-- start of Data --

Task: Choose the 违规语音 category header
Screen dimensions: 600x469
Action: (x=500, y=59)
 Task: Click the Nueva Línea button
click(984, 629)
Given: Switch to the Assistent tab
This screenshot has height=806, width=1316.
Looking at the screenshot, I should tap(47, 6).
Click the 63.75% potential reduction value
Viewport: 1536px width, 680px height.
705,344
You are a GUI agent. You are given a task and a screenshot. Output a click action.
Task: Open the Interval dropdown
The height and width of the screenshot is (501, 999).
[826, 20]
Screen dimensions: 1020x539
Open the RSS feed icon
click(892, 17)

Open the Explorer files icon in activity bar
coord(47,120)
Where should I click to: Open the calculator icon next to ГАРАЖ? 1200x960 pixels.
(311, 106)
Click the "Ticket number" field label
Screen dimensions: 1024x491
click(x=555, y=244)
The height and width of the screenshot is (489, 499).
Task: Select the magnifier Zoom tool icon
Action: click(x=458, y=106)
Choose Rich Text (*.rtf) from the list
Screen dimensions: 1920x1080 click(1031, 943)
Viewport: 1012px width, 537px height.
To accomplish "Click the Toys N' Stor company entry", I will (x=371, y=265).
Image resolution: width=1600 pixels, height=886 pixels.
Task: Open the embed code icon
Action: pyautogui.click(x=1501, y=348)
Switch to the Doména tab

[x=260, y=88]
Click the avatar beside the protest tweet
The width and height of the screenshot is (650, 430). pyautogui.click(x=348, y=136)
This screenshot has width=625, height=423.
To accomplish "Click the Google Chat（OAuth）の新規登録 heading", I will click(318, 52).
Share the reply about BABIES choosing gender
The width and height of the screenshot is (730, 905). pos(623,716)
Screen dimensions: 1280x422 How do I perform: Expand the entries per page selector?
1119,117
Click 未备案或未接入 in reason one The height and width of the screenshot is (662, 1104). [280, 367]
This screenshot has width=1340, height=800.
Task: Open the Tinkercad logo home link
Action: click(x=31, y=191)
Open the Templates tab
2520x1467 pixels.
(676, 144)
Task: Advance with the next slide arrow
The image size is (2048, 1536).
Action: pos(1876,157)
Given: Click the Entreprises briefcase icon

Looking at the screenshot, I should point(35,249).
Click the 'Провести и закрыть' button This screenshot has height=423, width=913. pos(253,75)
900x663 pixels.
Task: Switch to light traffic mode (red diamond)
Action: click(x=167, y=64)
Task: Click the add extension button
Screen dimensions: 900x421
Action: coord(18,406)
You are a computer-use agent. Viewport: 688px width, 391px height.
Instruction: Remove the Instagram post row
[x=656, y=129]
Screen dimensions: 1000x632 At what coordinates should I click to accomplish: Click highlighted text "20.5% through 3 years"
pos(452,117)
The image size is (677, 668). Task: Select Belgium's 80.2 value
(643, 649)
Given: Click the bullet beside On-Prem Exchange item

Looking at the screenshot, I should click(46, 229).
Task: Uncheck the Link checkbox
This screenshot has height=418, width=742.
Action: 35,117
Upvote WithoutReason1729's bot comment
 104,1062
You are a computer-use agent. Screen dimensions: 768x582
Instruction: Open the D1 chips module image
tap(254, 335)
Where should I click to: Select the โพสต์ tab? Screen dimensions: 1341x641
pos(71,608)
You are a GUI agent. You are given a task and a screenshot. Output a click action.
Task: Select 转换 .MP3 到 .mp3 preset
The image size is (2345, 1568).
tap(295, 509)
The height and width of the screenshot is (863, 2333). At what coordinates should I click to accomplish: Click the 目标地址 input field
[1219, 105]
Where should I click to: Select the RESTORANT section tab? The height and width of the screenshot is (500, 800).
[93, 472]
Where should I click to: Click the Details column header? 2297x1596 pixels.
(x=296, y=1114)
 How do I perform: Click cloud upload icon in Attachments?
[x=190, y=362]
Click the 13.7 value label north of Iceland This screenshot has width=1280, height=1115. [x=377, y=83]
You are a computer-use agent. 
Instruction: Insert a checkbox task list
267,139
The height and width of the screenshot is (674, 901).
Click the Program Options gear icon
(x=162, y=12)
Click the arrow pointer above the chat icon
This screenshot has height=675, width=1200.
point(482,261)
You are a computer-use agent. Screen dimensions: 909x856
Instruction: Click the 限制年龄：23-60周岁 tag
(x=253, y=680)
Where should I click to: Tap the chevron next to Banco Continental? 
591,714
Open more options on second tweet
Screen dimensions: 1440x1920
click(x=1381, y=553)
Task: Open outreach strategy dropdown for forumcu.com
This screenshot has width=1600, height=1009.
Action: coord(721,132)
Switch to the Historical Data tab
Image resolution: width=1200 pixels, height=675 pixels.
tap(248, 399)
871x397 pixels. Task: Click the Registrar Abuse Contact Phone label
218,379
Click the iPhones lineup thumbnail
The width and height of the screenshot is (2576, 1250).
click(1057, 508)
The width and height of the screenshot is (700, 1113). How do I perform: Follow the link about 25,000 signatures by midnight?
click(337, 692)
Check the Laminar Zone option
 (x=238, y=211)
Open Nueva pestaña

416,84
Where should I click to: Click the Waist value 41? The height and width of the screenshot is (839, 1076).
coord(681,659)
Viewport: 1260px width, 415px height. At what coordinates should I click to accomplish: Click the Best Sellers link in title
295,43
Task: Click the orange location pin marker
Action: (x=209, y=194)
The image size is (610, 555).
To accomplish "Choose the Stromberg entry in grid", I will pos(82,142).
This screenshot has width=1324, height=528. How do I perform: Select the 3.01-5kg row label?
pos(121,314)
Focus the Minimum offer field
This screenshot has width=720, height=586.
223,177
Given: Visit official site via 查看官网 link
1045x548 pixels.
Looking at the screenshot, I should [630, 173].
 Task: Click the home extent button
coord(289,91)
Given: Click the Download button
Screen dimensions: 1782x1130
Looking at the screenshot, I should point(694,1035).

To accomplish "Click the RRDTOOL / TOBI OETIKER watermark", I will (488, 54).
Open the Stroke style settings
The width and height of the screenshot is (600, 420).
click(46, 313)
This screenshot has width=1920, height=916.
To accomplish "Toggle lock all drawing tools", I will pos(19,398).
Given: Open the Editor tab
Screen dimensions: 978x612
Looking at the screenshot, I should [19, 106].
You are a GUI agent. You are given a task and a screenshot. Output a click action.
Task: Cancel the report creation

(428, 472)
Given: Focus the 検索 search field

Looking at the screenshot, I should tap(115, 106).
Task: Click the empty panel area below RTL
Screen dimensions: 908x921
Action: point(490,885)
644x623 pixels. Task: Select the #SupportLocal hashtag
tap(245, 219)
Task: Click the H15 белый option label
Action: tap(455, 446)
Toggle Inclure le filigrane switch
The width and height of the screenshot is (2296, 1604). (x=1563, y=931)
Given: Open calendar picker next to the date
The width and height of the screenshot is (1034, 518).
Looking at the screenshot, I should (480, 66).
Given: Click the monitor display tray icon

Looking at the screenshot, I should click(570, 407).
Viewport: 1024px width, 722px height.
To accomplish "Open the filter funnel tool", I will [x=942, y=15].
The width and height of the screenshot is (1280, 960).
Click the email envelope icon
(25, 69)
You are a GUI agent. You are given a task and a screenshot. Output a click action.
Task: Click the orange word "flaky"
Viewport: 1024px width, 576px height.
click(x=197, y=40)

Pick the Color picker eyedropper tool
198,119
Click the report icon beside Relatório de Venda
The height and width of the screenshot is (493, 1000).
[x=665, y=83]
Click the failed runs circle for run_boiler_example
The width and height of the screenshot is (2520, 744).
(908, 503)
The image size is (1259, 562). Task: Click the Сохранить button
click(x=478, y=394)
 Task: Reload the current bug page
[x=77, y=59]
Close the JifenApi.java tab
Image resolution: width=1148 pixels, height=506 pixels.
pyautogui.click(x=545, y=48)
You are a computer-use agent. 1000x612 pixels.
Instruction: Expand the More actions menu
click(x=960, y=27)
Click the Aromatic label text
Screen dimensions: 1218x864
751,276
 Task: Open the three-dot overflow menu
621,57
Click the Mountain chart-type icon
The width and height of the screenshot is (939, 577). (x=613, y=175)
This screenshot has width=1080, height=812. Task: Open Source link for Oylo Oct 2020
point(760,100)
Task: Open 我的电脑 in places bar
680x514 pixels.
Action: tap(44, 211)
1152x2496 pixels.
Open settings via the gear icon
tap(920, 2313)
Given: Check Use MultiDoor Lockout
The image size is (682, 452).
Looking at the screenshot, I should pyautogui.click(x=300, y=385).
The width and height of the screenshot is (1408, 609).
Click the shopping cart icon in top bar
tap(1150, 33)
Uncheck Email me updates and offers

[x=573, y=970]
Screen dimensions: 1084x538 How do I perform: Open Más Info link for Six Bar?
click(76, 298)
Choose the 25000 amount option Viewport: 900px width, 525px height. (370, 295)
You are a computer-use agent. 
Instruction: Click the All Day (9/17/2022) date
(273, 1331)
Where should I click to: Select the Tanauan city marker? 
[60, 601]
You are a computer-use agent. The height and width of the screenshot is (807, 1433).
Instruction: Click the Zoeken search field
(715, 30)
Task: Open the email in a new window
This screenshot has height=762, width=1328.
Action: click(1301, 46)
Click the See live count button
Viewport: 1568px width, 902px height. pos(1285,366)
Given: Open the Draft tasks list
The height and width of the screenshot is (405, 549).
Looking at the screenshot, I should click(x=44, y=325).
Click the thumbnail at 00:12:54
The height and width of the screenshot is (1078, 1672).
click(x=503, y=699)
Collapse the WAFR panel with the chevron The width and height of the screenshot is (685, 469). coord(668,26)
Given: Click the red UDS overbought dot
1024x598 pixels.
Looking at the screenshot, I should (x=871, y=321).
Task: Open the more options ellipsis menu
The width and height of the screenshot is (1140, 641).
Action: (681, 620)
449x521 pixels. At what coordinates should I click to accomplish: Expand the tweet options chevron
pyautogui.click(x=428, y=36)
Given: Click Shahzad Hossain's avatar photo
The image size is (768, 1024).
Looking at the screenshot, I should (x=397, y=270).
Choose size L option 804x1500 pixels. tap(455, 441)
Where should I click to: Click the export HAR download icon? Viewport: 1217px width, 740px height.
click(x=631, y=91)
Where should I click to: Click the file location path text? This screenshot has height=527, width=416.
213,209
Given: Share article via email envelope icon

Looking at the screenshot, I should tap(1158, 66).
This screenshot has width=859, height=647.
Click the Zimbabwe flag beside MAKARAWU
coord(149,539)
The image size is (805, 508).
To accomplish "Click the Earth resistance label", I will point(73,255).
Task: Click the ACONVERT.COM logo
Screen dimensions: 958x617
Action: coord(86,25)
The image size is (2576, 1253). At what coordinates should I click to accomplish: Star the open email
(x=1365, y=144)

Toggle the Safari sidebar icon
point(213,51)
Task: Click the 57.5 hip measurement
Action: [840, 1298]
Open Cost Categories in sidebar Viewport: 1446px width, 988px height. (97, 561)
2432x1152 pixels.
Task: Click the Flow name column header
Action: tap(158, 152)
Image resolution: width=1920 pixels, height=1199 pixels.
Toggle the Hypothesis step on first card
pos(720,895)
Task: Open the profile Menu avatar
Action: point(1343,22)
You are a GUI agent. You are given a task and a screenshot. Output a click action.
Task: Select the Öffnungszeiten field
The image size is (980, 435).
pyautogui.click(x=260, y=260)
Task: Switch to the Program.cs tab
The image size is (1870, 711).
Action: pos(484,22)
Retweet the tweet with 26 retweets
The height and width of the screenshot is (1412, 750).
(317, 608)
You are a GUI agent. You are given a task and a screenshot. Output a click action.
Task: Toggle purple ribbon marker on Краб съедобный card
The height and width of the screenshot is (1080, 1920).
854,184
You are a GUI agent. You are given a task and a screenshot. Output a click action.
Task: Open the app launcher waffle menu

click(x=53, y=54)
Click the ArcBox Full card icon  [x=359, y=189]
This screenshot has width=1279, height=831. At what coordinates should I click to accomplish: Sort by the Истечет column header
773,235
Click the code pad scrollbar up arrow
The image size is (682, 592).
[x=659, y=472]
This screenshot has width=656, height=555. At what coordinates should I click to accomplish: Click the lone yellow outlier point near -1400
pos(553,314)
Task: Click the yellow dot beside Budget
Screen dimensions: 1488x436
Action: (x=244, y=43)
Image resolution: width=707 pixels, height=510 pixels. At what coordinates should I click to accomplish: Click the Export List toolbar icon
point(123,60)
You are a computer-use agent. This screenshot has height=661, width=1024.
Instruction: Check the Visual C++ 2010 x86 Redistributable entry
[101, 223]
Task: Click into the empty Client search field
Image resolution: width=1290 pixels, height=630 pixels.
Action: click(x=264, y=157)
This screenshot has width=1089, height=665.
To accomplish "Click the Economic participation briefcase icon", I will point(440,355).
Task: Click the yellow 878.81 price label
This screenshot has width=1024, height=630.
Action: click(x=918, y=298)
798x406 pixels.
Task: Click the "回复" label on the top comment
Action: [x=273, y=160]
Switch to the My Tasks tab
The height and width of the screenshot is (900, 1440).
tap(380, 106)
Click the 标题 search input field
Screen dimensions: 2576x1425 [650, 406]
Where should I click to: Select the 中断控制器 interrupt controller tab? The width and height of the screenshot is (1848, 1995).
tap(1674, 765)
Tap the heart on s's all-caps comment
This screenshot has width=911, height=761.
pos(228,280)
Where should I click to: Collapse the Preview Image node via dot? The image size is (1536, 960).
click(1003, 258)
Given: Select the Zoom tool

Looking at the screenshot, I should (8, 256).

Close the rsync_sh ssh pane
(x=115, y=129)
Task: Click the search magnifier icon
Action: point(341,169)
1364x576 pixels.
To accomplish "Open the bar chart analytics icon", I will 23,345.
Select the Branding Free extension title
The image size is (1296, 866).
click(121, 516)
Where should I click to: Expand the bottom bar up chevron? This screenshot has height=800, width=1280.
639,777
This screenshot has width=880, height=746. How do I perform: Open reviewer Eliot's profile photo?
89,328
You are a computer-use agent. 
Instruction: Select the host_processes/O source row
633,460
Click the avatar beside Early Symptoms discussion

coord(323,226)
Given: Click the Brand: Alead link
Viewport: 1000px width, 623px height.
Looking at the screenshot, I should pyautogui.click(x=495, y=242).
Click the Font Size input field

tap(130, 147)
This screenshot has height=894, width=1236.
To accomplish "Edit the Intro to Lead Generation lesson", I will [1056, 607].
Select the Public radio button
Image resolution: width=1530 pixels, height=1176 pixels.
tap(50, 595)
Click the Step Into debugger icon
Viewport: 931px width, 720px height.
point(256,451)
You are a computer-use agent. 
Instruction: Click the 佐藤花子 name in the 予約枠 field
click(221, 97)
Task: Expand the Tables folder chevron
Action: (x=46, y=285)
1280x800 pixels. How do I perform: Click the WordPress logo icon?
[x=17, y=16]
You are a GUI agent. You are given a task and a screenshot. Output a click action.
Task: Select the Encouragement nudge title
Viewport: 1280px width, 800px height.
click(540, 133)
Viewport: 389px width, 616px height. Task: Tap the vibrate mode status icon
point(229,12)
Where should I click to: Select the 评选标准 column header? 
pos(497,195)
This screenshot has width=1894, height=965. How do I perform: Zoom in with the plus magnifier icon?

-- end of Data --

- **Problem to work on**:
Show each line of the records above that contains the string "Zoom", copied in full.

- **Exercise result**:
Task: Select the magnifier Zoom tool icon
Given: Select the Zoom tool
This screenshot has width=1894, height=965. How do I perform: Zoom in with the plus magnifier icon?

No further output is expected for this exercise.